One billion dollars is still a very large number, not a rounding error, and invites commentary from critics about how many nurses, doctors, teachers etc. could be hired with that money leaking from government coffers. The Premier will be eating his words rationalizing the investment as necessary and prudent for some time.

22 January letter  Premier Kenney to Prime Minister Trudeau

On 22 January 2021 Premier Kenney released on Twitter a letter to Prime Minister Trudeau. The full letter is reproduced below.

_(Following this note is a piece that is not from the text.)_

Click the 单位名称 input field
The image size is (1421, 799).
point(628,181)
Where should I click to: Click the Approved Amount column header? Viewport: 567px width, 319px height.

Premier Kenney’s tone seems to be laced with desperation as he deplored “the lack of a federal response to our repeated requests for your personal intervention.” Furthermore “the fact that it (Keystone permit revocation) was a campaign promise makes it no less offensive.”  In making the case, he used union labour jobs, “the first pipeline of its kind to operate at net-zero emissions on its first day of operations and will purchase 100 per cent of its energy from non-renewable sources,” and the “historic ownership agreement” with First Nations, as reasons to persist in the fight. Underneath it all must be a sinking feeling that his government had basically taken more than $1 billion in taxpayers’ money and gambled on a venture that had always been dogged by political and legal setbacks.

As a fallback position, Kenney urged the Canadian government to press the U.S. Administration to compensate TC Energy and the Government of Alberta “for billions of dollars of costs incurred” on the project to date.   Mr. Kenney went on to say that he and TC Energy assumed “the United States has a predictable regulatory framework.” How anyone, let alone the Premier of Alberta could assume such a thing is risible given the 13- year battles in courts, election campaigns and on the ground. This claim comes from a politician who for 2 years has been reversing legislative and regulatory provisions. Kenney argued was “a clear violation of the investor-protection provisions of the North American Free Trade Agreement” extended as a result  of “your government’s successful negotiation” of the new USMCA. 

This enthusiasm for remedies under the trade agreement have been questioned by various analysts. A January 2019 article from Borden Ladner Gervais partners Matti Lemmens and Tiffany Bennett surveyed the existing (NAFTA) investor protection arrangements and contrasted those with the USMCA, with special attention to the energy sector. The articles focus was on the elimination of the Chapter 11 investor-state dispute settlement mechanism.

According to this article, there have been a number of claims against the  governments including the $15- billion claim by TransCanada Corporation  brought after President Obama’s 2016 rejection of Keystone. Other cases included a successful case brought by ExxonMobil and Murphy Oil against the governments of Newfoundland and Labrador and Canada with respect to the requirement of placing a portion of offshore revenue towards research and training.  In another case, Ontario was required to pay U.S.-based Windstream Energy more than $25 million because the province imposed a moratorium on offshore wind development after Windstream had secured a contract with the province under its feed-in-tariff program. 

The authors noted Canadian investors will no longer be able to bring investor claims against the governments of  the United States or Mexico. However, there is a three-year phase-out  “for claims in respect of investments made while NAFTA has been in force, investors can bring their claims for three years after the USMCA comes into force, after which investors’ protection will be limited to only causes of action available in domestic law, if any, such as indirect expropriation.”

It would appear therefore that TC Energy has the right to bring forward an action. So a lawsuit being successful is greater than zero.  As with the earlier case, TC Energy would make a case the decision was politically motivated.  However, arguing that the U.S. regulatory system is predictable, with many points of intervention given to political actors, is perhaps a stretch.